The first call aimed to defame the Imams to destroy the concept of role model while the second aimed to uproot the pillars of Islam by showing it as a modern, limitless, westernized religion.

Some people might be under the impression that the schools of Islamic thought were only fit for past times and can`t be useful for today, is this true? I will answer this question through the following points:

First: schools of Islamic thought aren`t sayings of Imams in the past. Rather, they are methods of Ijtihad. If we say that Al-Shafie said so and so about a certain religious issue, this doesn`t mean that it is his personal opinion. Rather, it is the methodology of the school itself, which aims to address the various needs of the people. In fact, Al-Shafie`s views represent his school`s methodology in Ijtihad.

Second: Some religious rulings relied on customs and public interest. The latter have changed according to change in time and place and the rulings changed accordingly. For example, the judge used to sit in the mosque and deliver final judgments about almost all issues of everyday life. However, nowadays, there are three levels of litigation: court of first instance, court of appeal and court of cassation. This is in addition to competent courts and the judiciary. All of this depends on the public interest embodied in achieving justice, which is among the higher objectives of Sharia. Accordingly, Islamic jurisprudence accepts this development and doesn`t disagree with it.

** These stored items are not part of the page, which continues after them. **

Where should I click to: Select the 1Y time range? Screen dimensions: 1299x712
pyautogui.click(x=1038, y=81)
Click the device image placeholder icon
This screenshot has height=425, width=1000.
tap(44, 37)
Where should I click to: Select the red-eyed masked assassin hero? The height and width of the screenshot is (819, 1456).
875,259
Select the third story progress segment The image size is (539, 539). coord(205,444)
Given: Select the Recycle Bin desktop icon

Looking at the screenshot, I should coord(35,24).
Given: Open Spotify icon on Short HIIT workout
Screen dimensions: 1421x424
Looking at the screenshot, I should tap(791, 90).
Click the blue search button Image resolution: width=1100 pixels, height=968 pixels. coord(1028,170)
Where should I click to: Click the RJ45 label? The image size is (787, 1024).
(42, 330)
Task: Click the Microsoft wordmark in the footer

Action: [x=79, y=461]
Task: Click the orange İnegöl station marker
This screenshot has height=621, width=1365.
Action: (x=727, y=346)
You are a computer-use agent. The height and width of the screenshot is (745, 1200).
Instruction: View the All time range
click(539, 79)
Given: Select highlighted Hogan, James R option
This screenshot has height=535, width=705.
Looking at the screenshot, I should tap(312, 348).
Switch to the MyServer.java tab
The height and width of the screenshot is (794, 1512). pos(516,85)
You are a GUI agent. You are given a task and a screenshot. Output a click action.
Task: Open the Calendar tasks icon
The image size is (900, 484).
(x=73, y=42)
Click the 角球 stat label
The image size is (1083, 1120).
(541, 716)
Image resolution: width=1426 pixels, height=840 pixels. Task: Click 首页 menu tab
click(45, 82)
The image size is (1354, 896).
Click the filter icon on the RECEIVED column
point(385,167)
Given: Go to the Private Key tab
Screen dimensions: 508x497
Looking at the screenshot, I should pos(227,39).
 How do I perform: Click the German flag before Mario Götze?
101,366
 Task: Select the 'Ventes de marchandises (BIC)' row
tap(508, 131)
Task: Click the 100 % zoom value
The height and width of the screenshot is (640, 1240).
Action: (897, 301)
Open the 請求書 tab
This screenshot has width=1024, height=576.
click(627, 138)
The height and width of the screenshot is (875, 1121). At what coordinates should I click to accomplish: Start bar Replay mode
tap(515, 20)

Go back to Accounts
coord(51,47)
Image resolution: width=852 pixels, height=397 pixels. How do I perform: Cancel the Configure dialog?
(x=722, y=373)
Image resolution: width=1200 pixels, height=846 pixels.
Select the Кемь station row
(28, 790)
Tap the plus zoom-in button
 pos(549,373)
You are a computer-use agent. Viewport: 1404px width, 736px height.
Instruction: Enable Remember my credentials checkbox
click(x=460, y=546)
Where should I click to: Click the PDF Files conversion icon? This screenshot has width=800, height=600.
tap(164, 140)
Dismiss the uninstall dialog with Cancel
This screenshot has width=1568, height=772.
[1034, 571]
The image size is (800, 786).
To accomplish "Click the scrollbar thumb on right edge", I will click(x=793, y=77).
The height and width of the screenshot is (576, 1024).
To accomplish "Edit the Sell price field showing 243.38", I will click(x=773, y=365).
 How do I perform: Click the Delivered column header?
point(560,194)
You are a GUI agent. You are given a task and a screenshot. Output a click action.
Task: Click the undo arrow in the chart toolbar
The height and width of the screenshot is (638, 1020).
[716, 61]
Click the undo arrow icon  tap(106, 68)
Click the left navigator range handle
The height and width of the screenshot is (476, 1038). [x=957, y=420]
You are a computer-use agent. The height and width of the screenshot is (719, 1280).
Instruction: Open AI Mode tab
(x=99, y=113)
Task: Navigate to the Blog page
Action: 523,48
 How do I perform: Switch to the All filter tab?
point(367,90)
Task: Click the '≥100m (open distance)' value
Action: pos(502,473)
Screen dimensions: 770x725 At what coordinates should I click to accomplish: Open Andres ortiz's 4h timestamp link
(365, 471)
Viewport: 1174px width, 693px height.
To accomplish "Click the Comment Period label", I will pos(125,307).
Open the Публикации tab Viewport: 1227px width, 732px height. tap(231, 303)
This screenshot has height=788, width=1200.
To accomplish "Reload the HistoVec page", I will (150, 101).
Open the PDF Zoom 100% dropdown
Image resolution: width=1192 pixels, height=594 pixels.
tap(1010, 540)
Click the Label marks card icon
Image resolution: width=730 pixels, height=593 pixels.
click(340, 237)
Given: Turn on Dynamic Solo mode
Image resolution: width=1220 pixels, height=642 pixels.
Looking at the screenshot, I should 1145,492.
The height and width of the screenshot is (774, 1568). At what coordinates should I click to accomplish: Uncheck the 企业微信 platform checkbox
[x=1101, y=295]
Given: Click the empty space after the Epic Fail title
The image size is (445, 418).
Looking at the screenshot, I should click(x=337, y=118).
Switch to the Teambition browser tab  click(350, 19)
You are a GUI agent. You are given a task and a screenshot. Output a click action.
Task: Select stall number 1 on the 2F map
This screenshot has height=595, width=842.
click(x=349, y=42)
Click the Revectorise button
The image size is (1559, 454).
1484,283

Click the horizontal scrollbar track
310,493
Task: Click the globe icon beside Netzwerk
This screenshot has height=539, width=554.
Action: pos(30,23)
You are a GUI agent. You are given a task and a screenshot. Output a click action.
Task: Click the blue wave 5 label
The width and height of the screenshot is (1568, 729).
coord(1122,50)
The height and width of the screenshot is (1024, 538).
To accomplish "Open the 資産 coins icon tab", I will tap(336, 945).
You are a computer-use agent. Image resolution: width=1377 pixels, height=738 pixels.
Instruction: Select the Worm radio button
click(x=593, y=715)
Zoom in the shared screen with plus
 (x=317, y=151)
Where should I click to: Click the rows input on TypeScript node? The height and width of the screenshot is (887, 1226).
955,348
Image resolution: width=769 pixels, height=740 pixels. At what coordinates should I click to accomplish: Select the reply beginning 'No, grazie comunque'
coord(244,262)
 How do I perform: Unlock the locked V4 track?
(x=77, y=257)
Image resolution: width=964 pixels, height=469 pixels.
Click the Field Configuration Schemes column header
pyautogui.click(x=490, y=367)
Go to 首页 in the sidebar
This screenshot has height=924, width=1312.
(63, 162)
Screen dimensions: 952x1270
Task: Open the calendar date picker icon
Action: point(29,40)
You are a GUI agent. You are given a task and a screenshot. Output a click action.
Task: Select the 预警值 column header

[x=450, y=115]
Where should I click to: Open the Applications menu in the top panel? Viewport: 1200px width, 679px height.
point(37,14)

Third: People`s needs are constantly changing and the schools of Islamic thought are flexible enough to absorb that change. As a result, there is always an answer-from Islamic jurisprudence-to emerging issues. When an Imam dies, it doesn`t mean that his school of thought dies with him. Every new generation will use the principles of those schools to arrive at answers for the different religious questions.

Fourth: Sharia is divided into two parts: Acts of worship and transactions. The first doesn`t change regardless of change in time and place while the second, which is the largest, does. The jurisprudent delivers religious judgments that suit time and place in line with the methodology of his school of thought.

In conclusion, schools of Islamic jurisprudence are fit for every time and place because they rest on Sharia, which is, definitely, fit for every time and place.